■ Exercise: Copy out the items word for word, starting at the line containing "Click the Energie" and ending at the line containing "This screenshot has height=880, width=1372.", with both of those lines included.
┌─ Material
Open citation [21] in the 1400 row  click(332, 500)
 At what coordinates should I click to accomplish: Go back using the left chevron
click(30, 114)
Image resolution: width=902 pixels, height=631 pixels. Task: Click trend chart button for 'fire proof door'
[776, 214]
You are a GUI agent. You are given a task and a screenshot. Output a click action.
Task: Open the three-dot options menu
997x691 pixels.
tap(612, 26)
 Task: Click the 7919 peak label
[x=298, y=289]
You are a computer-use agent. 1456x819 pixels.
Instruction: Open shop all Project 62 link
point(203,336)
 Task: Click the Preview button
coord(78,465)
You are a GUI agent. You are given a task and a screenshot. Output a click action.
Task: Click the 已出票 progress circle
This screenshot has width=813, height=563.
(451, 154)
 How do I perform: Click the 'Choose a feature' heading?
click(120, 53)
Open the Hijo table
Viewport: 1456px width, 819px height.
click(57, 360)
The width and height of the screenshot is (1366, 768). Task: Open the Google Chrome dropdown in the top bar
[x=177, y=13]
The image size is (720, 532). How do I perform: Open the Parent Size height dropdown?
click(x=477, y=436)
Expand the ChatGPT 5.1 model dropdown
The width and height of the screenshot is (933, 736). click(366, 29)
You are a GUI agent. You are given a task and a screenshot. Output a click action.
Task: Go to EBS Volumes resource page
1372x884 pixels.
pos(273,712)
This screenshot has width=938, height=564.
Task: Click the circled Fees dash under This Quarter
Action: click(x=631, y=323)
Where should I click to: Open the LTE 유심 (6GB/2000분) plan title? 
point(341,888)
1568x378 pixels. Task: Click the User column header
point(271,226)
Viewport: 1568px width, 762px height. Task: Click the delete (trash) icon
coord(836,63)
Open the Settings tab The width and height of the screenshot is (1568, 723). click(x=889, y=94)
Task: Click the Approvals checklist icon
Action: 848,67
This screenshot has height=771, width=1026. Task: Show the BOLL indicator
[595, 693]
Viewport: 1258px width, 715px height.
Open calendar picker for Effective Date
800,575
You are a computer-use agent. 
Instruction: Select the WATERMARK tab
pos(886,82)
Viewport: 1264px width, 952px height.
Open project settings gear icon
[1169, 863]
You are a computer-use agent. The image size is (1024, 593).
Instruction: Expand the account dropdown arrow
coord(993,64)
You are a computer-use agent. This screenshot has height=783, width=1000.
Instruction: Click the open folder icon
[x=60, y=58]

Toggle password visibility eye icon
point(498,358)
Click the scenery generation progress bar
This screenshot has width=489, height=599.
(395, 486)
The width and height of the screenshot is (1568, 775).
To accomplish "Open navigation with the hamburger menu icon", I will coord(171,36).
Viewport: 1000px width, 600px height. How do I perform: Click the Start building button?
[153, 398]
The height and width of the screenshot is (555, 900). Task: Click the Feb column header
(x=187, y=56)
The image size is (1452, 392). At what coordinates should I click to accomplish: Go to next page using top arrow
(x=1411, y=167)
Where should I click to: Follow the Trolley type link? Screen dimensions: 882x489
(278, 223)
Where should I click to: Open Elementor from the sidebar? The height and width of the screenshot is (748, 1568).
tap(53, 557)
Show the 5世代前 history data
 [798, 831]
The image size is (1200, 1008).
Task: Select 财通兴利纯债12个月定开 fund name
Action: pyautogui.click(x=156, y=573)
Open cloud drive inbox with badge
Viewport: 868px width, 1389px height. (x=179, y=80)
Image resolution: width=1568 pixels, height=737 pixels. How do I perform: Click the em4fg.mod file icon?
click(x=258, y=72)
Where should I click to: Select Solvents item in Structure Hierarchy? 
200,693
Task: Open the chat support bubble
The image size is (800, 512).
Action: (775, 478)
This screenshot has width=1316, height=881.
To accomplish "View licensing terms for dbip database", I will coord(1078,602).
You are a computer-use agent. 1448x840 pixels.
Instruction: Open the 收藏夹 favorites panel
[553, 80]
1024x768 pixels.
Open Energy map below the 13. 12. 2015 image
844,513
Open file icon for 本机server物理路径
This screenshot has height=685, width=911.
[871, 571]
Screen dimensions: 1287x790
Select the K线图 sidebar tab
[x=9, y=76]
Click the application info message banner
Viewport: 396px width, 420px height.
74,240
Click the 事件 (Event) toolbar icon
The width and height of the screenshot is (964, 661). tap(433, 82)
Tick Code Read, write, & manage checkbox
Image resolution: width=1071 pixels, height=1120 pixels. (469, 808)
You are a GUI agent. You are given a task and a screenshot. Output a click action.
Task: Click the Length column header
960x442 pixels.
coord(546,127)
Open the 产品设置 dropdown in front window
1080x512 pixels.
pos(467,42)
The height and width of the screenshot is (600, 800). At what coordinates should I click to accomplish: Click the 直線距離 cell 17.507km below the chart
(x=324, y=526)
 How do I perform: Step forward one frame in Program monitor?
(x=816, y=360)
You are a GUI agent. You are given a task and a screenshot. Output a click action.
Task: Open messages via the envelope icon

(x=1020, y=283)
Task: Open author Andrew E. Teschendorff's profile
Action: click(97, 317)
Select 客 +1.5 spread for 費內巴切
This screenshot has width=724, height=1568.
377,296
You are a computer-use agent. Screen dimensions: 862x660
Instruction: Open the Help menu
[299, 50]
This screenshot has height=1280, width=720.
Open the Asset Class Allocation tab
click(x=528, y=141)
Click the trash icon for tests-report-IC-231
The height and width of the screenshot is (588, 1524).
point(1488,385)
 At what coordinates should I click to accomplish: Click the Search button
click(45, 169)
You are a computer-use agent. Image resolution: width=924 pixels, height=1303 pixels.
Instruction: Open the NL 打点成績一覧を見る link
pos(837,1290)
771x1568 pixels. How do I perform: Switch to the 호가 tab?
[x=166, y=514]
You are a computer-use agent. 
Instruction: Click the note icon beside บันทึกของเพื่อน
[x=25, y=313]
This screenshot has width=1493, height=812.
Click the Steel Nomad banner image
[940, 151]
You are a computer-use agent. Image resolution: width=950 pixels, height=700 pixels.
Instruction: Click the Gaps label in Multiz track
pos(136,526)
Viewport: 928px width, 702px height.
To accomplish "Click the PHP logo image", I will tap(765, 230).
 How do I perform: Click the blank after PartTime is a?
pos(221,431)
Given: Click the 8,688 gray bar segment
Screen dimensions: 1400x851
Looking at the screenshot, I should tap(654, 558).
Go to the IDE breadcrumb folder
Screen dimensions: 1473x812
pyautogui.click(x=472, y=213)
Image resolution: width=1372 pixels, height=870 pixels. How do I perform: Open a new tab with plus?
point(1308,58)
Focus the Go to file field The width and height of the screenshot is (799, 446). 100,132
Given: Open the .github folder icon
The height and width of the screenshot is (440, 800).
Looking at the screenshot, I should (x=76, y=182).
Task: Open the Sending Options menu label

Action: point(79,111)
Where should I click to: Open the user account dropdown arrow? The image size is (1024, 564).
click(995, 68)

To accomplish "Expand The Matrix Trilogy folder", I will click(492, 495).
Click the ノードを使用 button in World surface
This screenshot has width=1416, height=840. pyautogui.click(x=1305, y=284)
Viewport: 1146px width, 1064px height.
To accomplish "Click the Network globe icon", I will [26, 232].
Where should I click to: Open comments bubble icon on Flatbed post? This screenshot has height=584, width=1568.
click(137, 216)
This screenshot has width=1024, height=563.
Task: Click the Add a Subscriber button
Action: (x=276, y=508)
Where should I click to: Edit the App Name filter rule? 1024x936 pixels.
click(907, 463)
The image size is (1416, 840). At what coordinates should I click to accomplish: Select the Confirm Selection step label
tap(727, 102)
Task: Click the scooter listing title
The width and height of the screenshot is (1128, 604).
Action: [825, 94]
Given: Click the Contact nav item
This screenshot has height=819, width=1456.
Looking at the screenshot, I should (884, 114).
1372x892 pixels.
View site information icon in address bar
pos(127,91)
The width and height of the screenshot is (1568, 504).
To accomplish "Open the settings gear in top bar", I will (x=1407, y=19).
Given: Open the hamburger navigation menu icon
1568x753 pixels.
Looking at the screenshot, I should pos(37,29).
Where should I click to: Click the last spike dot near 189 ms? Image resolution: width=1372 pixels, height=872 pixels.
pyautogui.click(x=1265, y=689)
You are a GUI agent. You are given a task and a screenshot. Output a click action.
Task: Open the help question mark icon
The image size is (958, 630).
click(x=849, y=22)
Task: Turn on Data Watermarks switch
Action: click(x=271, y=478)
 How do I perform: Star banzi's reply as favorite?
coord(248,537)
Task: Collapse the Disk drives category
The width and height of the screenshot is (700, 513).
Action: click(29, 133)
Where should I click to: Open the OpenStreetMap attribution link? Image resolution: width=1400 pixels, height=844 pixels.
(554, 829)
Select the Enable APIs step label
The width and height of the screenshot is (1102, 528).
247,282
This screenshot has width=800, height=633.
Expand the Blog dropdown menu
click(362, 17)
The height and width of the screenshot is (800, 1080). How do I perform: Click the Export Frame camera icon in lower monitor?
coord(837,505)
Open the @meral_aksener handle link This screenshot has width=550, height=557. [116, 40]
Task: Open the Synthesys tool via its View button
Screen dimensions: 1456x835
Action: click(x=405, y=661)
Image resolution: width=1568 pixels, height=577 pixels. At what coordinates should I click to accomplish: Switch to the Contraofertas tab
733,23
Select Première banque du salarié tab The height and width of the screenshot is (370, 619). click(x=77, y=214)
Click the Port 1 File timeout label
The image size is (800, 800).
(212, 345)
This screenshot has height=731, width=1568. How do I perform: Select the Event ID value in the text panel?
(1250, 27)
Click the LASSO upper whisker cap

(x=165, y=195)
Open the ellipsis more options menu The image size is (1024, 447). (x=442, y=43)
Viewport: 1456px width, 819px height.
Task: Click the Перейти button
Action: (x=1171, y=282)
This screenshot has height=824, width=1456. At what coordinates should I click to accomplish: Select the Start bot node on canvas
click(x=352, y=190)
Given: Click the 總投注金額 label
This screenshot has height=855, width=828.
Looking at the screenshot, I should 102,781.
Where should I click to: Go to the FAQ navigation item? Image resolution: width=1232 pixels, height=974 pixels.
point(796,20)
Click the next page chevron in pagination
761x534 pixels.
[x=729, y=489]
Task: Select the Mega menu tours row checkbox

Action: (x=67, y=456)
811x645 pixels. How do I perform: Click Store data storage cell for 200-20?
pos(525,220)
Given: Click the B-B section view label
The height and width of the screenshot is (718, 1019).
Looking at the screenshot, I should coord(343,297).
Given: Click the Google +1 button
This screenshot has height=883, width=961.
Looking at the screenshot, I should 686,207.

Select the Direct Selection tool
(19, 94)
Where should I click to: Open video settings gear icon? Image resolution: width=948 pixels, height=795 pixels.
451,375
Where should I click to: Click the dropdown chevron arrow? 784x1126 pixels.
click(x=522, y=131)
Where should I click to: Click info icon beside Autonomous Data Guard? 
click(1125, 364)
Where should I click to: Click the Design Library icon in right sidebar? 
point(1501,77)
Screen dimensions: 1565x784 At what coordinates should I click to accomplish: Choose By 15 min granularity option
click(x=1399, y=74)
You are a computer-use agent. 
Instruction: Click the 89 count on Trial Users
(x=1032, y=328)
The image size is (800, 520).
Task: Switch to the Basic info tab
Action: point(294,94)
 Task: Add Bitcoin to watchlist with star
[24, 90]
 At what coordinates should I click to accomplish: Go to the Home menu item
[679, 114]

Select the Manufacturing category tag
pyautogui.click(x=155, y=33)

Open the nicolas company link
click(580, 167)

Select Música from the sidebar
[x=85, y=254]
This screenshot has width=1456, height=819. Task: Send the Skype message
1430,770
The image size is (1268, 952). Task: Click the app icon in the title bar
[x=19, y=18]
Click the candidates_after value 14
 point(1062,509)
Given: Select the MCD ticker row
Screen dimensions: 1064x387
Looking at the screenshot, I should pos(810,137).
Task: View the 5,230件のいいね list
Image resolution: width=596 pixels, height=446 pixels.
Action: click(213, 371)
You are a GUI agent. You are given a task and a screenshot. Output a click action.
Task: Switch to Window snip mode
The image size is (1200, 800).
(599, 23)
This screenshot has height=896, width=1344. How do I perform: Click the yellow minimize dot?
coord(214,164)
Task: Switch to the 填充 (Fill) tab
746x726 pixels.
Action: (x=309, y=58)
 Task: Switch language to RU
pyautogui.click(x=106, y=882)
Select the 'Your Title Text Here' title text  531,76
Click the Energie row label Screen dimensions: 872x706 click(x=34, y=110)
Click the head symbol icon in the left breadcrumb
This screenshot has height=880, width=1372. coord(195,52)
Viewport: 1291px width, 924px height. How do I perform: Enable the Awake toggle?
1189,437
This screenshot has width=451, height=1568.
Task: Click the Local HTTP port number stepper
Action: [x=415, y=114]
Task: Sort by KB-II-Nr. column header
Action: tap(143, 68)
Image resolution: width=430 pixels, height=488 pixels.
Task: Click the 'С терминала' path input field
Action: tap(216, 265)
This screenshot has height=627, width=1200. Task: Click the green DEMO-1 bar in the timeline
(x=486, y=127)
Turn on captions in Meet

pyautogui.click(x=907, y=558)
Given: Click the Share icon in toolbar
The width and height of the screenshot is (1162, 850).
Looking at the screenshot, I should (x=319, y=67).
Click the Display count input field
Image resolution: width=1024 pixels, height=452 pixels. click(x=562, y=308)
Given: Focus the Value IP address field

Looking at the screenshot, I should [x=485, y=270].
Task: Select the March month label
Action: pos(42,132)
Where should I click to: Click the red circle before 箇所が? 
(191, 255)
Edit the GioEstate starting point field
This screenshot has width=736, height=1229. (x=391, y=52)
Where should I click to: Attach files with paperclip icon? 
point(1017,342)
└─
■ Result of this task:
Click the Energie row label Screen dimensions: 872x706 click(x=34, y=110)
Click the head symbol icon in the left breadcrumb
This screenshot has height=880, width=1372. coord(195,52)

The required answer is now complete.